Each of the following records is to be output exactly.

Saved entries
=-=-=-=-=
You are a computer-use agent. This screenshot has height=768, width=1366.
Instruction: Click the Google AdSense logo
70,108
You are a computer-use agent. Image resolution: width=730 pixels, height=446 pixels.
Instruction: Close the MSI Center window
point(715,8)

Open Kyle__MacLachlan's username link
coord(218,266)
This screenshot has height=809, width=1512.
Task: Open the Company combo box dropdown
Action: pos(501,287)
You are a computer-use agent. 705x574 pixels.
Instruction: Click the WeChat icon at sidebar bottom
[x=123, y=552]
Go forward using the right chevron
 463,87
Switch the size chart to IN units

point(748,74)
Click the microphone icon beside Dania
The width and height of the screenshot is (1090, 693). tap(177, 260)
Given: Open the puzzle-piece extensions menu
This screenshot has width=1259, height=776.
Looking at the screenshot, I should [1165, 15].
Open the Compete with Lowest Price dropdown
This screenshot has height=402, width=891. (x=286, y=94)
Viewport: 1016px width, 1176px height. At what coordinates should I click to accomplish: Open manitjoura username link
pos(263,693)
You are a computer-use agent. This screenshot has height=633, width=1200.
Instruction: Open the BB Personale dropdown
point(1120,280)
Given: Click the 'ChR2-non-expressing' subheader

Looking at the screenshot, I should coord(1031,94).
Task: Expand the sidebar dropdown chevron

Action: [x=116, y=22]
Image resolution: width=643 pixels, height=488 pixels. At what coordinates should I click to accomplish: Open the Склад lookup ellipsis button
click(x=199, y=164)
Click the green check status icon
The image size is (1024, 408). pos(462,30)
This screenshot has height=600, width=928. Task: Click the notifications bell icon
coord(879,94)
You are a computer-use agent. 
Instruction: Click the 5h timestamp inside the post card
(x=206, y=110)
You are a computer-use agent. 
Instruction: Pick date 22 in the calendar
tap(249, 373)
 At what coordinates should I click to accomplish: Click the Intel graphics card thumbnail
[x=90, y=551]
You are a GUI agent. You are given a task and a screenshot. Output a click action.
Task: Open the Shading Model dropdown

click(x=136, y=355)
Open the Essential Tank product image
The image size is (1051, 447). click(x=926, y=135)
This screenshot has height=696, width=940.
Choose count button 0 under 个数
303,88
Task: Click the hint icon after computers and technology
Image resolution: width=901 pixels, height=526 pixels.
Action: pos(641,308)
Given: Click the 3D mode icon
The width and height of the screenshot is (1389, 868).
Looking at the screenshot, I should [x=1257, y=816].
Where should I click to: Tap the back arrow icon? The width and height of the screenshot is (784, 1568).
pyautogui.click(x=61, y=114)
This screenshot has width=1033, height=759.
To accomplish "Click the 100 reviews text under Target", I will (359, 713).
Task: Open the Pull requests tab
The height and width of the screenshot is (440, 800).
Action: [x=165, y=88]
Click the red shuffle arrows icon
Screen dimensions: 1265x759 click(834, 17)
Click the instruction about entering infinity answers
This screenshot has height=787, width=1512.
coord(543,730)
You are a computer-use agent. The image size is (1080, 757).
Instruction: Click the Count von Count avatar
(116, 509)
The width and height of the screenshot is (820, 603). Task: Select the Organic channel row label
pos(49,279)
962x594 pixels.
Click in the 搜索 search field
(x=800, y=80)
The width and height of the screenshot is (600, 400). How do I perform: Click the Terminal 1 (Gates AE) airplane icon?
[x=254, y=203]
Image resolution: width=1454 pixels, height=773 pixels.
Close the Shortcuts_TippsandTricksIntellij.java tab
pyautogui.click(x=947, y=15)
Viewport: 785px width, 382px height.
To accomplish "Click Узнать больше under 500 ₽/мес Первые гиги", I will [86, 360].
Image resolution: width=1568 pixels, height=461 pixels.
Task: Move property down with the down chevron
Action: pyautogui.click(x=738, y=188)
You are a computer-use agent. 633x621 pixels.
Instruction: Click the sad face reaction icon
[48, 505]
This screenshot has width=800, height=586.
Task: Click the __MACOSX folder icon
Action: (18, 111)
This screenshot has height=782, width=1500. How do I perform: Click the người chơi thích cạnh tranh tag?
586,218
=-=-=-=-=
▶ **RESULT OF THIS TASK**
You are a computer-use agent. This screenshot has height=768, width=1366.
Instruction: Click the Google AdSense logo
70,108
You are a computer-use agent. Image resolution: width=730 pixels, height=446 pixels.
Instruction: Close the MSI Center window
point(715,8)

Open Kyle__MacLachlan's username link
coord(218,266)
This screenshot has height=809, width=1512.
Task: Open the Company combo box dropdown
Action: pos(501,287)
You are a computer-use agent. 705x574 pixels.
Instruction: Click the WeChat icon at sidebar bottom
[x=123, y=552]
Go forward using the right chevron
 463,87
Switch the size chart to IN units

point(748,74)
Click the microphone icon beside Dania
The width and height of the screenshot is (1090, 693). tap(177, 260)
Given: Open the puzzle-piece extensions menu
This screenshot has width=1259, height=776.
Looking at the screenshot, I should [1165, 15].
Open the Compete with Lowest Price dropdown
This screenshot has height=402, width=891. (x=286, y=94)
Viewport: 1016px width, 1176px height. At what coordinates should I click to accomplish: Open manitjoura username link
pos(263,693)
You are a computer-use agent. This screenshot has height=633, width=1200.
Instruction: Open the BB Personale dropdown
point(1120,280)
Given: Click the 'ChR2-non-expressing' subheader

Looking at the screenshot, I should coord(1031,94).
Task: Expand the sidebar dropdown chevron

Action: [x=116, y=22]
Image resolution: width=643 pixels, height=488 pixels. At what coordinates should I click to accomplish: Open the Склад lookup ellipsis button
click(x=199, y=164)
Click the green check status icon
The image size is (1024, 408). pos(462,30)
This screenshot has height=600, width=928. Task: Click the notifications bell icon
coord(879,94)
You are a computer-use agent. 
Instruction: Click the 5h timestamp inside the post card
(x=206, y=110)
You are a computer-use agent. 
Instruction: Pick date 22 in the calendar
tap(249, 373)
 At what coordinates should I click to accomplish: Click the Intel graphics card thumbnail
[x=90, y=551]
You are a GUI agent. You are given a task and a screenshot. Output a click action.
Task: Open the Shading Model dropdown

click(x=136, y=355)
Open the Essential Tank product image
The image size is (1051, 447). click(x=926, y=135)
This screenshot has height=696, width=940.
Choose count button 0 under 个数
303,88
Task: Click the hint icon after computers and technology
Image resolution: width=901 pixels, height=526 pixels.
Action: pos(641,308)
Given: Click the 3D mode icon
The width and height of the screenshot is (1389, 868).
Looking at the screenshot, I should [x=1257, y=816].
Where should I click to: Tap the back arrow icon? The width and height of the screenshot is (784, 1568).
pyautogui.click(x=61, y=114)
This screenshot has width=1033, height=759.
To accomplish "Click the 100 reviews text under Target", I will (359, 713).
Task: Open the Pull requests tab
The height and width of the screenshot is (440, 800).
Action: [x=165, y=88]
Click the red shuffle arrows icon
Screen dimensions: 1265x759 click(834, 17)
Click the instruction about entering infinity answers
This screenshot has height=787, width=1512.
coord(543,730)
You are a computer-use agent. The image size is (1080, 757).
Instruction: Click the Count von Count avatar
(116, 509)
The width and height of the screenshot is (820, 603). Task: Select the Organic channel row label
pos(49,279)
962x594 pixels.
Click in the 搜索 search field
(x=800, y=80)
The width and height of the screenshot is (600, 400). How do I perform: Click the Terminal 1 (Gates AE) airplane icon?
[x=254, y=203]
Image resolution: width=1454 pixels, height=773 pixels.
Close the Shortcuts_TippsandTricksIntellij.java tab
pyautogui.click(x=947, y=15)
Viewport: 785px width, 382px height.
To accomplish "Click Узнать больше under 500 ₽/мес Первые гиги", I will [86, 360].
Image resolution: width=1568 pixels, height=461 pixels.
Task: Move property down with the down chevron
Action: pyautogui.click(x=738, y=188)
You are a computer-use agent. 633x621 pixels.
Instruction: Click the sad face reaction icon
[48, 505]
This screenshot has width=800, height=586.
Task: Click the __MACOSX folder icon
Action: (18, 111)
This screenshot has height=782, width=1500. How do I perform: Click the người chơi thích cạnh tranh tag?
586,218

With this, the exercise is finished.